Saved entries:
--------------------
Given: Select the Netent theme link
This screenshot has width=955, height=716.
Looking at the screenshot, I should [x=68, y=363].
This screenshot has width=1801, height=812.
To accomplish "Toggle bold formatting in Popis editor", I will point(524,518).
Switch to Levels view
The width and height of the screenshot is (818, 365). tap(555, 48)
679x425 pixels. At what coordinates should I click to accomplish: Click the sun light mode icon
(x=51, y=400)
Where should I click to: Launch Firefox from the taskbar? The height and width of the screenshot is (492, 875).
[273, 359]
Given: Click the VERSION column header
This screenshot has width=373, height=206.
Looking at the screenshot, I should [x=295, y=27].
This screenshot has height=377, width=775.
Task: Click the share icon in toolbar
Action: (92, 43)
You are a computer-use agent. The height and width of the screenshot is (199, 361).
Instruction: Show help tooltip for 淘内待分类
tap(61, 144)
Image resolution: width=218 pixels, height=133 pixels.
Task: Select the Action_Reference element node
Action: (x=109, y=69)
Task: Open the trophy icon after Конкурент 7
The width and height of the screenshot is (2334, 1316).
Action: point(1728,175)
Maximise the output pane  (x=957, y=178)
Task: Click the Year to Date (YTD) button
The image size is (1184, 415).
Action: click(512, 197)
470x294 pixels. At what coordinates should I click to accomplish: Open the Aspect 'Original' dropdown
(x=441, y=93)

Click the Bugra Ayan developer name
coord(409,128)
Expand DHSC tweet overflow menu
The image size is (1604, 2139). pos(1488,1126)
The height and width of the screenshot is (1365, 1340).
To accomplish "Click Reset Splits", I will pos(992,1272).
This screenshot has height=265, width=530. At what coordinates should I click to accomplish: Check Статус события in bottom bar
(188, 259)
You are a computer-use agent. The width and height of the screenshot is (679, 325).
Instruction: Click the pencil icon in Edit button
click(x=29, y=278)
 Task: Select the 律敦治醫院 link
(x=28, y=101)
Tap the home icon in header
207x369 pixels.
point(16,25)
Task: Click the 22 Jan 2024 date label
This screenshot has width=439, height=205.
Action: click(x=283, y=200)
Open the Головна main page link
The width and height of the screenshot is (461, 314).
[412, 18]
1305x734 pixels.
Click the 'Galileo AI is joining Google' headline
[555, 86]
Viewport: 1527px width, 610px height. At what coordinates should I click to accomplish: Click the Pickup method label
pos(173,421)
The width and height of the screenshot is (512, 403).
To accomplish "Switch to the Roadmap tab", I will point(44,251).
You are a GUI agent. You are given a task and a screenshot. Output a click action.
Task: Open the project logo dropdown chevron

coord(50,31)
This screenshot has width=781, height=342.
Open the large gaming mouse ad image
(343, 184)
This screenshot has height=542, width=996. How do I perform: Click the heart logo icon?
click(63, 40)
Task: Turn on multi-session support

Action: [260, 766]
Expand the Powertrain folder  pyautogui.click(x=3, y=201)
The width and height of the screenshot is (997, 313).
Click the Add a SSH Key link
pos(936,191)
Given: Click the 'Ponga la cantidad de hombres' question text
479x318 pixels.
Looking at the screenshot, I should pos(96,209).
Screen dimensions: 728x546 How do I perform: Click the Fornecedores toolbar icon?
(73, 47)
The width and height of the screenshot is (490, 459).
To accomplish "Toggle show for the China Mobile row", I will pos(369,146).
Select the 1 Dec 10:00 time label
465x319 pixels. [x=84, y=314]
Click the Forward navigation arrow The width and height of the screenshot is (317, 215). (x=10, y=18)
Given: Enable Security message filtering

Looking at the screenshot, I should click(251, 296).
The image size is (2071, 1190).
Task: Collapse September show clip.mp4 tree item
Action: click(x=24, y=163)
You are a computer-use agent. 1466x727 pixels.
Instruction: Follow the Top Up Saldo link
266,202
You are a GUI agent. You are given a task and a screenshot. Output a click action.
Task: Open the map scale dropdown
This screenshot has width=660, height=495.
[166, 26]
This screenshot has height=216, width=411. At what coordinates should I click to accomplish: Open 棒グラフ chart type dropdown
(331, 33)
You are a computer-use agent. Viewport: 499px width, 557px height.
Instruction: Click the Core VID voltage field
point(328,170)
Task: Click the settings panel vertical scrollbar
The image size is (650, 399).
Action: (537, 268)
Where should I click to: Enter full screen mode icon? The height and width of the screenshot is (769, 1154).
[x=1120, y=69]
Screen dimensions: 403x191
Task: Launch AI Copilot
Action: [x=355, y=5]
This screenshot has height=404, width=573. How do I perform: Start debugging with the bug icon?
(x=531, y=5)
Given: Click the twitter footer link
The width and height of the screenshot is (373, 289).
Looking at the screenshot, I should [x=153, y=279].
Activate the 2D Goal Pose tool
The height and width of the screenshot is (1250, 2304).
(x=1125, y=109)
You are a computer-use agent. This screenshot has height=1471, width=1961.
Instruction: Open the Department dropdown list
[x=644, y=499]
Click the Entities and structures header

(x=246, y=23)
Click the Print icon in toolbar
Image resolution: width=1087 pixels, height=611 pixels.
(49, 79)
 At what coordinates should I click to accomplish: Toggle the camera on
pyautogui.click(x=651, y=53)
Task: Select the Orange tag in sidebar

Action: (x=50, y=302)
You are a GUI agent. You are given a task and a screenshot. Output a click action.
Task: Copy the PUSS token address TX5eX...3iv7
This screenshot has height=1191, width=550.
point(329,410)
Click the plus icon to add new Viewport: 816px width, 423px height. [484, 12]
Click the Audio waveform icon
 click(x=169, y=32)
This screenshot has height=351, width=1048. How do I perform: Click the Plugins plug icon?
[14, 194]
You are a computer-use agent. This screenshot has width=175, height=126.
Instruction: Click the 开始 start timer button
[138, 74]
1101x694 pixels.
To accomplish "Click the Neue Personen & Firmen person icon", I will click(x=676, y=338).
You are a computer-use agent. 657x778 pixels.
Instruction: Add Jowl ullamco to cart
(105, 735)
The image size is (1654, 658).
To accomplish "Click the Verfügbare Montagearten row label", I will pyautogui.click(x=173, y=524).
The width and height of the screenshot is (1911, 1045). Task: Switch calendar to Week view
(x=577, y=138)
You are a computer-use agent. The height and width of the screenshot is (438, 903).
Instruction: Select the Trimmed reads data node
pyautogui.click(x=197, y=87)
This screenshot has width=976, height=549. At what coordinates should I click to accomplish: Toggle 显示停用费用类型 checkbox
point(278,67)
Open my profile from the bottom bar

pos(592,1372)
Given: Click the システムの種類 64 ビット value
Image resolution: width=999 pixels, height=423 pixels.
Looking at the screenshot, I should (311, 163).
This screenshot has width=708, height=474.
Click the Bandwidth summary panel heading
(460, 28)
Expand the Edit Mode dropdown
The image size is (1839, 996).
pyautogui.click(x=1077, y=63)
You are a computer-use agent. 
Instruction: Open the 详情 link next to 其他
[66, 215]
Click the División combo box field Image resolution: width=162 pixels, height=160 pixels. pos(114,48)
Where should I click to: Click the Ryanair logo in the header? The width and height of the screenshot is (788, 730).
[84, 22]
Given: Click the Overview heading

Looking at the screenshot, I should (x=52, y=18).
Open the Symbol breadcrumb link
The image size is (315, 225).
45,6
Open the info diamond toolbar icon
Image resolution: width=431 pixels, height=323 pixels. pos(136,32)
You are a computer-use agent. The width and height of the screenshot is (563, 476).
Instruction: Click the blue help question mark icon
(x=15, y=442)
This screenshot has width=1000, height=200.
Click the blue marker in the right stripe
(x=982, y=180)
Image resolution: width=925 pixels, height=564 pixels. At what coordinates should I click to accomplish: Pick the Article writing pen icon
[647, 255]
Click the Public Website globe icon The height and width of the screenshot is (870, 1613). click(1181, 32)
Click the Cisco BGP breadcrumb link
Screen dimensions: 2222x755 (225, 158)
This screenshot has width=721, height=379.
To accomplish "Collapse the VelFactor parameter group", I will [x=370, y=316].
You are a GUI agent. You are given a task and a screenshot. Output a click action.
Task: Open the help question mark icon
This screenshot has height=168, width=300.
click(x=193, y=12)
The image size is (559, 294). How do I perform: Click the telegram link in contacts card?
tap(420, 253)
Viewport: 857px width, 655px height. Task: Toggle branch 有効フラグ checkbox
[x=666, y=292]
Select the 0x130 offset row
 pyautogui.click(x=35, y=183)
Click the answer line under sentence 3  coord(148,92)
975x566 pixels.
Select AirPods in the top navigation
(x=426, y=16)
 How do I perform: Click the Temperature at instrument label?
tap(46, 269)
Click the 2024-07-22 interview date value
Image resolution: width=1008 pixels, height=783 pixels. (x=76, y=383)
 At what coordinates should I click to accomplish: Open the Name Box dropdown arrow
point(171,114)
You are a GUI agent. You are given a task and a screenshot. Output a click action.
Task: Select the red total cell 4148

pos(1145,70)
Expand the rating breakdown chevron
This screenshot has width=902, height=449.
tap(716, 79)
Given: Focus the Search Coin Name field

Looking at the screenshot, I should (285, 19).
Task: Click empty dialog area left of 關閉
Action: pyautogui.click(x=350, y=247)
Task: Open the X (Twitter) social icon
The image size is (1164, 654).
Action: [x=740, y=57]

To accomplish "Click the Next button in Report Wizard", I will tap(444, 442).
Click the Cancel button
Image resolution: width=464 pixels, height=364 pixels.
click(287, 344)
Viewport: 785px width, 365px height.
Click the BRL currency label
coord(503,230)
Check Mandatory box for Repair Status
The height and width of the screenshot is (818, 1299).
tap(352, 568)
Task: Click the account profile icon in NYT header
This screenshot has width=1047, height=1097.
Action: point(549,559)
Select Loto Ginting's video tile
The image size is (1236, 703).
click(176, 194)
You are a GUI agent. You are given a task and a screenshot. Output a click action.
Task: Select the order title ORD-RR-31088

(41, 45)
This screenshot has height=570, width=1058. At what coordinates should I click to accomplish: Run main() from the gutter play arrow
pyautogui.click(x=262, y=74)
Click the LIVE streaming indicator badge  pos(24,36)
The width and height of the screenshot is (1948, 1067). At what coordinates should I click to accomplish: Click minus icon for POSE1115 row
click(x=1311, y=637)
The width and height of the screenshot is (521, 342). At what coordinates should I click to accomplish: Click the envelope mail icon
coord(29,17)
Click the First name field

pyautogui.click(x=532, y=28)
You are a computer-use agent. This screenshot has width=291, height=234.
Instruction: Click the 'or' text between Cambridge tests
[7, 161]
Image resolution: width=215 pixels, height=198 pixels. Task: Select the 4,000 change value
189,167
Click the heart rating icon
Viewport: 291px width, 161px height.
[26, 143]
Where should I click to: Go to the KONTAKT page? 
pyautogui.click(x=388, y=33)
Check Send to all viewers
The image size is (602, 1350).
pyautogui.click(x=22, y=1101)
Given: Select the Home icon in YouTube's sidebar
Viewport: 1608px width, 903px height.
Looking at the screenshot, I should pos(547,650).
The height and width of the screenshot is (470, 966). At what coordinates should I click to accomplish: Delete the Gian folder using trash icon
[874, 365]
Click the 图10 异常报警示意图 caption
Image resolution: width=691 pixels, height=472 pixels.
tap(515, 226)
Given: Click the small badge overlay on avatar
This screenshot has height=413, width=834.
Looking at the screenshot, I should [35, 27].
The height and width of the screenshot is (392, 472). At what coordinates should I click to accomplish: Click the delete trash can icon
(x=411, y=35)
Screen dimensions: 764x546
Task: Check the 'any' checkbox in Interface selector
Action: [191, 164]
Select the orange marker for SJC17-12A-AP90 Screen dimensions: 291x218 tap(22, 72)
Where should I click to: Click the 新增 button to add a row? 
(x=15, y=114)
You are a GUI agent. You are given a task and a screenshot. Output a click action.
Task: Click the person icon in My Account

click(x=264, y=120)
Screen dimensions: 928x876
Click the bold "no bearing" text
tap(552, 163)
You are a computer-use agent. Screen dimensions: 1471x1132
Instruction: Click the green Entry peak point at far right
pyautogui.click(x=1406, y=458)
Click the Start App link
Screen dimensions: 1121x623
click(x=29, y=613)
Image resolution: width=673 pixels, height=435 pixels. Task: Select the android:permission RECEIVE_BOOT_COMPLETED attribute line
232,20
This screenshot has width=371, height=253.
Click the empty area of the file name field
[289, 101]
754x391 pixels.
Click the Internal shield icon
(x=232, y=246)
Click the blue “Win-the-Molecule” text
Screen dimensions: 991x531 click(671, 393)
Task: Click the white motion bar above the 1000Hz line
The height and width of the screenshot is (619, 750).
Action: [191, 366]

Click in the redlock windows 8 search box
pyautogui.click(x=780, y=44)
--------------------
Challenge = Can you rewrite the records from the line containing "Task: Click the settings" through the line containing "Action: (537, 268)", renaming "vertical" to "horizontal" and keeping everything else the same?

Completed task =
Task: Click the settings panel horizontal scrollbar
The image size is (650, 399).
Action: (537, 268)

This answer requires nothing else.